Active feature acquisition

Learning complex patterns in knowledge graphs


This project is about learning patterns in knowledge graphs (KGs), with a focus on digital healthcare applications such as triage. In brief, a patient medical record can be modelled as a graph, where nodes represent encounters (i.e., visits to the doctor), symptoms, or medical tests, and the edges capture how nodes are related. Our goal is to learn the nodes' connectivity patterns to help healthcare professionals make decisions. For example, which medical test to carry out to speed up the diagnosis of a (rare) disease.

View of a full medical record KG (left), and the KG with encounters, observations, and conditions (right).

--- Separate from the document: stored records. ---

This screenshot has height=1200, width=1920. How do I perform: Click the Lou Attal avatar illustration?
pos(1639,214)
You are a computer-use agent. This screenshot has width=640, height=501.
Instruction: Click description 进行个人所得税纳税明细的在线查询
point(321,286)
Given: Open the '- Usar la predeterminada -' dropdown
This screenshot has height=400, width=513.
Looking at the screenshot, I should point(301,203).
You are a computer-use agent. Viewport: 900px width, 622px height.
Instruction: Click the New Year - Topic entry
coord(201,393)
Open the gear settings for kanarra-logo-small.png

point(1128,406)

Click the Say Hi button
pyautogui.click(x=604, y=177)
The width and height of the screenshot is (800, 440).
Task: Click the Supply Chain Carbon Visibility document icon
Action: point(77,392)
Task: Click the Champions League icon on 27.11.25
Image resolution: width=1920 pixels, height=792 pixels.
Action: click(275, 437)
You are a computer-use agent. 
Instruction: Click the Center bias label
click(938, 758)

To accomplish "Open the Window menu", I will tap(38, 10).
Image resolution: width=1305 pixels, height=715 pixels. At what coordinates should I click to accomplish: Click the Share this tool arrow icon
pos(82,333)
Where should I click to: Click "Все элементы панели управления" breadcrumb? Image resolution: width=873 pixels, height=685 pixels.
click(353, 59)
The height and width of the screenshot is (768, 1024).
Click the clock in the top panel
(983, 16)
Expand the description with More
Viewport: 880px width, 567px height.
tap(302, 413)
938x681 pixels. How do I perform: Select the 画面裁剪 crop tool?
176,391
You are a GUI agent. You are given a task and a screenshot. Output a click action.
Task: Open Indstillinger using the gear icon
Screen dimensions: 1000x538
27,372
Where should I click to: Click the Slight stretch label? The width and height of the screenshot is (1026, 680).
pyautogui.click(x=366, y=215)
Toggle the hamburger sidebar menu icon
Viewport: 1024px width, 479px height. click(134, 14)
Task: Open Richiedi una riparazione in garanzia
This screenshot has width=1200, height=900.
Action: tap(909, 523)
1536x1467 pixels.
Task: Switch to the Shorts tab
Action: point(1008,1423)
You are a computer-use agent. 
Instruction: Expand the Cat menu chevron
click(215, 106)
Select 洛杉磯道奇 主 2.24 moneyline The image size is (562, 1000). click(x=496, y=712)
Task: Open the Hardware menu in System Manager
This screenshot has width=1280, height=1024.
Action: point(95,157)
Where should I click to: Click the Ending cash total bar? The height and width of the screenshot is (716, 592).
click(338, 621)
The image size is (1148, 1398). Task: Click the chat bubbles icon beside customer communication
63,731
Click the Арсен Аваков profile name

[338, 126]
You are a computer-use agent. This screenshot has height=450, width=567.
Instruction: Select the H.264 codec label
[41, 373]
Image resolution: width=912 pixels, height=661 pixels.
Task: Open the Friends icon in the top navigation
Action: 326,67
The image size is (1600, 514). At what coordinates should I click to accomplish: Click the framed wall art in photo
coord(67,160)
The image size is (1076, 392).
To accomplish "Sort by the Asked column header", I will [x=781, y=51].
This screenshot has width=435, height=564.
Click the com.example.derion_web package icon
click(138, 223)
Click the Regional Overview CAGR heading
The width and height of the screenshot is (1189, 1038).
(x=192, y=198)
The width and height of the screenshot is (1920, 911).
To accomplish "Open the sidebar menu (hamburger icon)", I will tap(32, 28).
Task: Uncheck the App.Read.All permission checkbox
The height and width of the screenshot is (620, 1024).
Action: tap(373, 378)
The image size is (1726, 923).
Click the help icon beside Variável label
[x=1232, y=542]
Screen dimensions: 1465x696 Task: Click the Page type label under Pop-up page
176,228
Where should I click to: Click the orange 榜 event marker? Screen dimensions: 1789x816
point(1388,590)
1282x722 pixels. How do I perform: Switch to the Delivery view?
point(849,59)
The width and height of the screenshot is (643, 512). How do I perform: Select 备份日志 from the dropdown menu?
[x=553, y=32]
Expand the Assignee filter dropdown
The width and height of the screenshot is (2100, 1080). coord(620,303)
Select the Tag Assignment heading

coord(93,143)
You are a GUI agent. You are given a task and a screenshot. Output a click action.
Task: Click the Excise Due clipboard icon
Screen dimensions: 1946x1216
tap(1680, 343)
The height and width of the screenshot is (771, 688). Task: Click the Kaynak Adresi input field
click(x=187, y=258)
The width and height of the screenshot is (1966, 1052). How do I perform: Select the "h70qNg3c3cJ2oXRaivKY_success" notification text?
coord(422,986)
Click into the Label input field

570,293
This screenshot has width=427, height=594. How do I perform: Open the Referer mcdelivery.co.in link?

The project is part of a big effort within IBM Research of accelerating scientific discovery in healthcare, and the team is composed by Mykhaylo Zayats, Víctor Valls and Alessandra Pascale from the Dublin lab.

The project short-term goals are:

  • The design of graph neural networks (GNNs) that can learn complex patterns in KGs
  • The development of accelerated algorithms for training GNNs that can handle sparse and incomplete data
  • The validation of the approach within the digital health use case of medical triage

A challenge of working with healthcare KGs is that the graph is often incomplete or has missing information, which is analogous to working with corrupted data in classical ML (e.g., images with missing pixels). The mid-term goal is to develop algorithms that can discover unknown parts of healthcare KGs to improve the quality of medical action recommendations.

We expect the tool to be applied in the long-term to other domains such as chemistry, drugs discovery and clinical trials.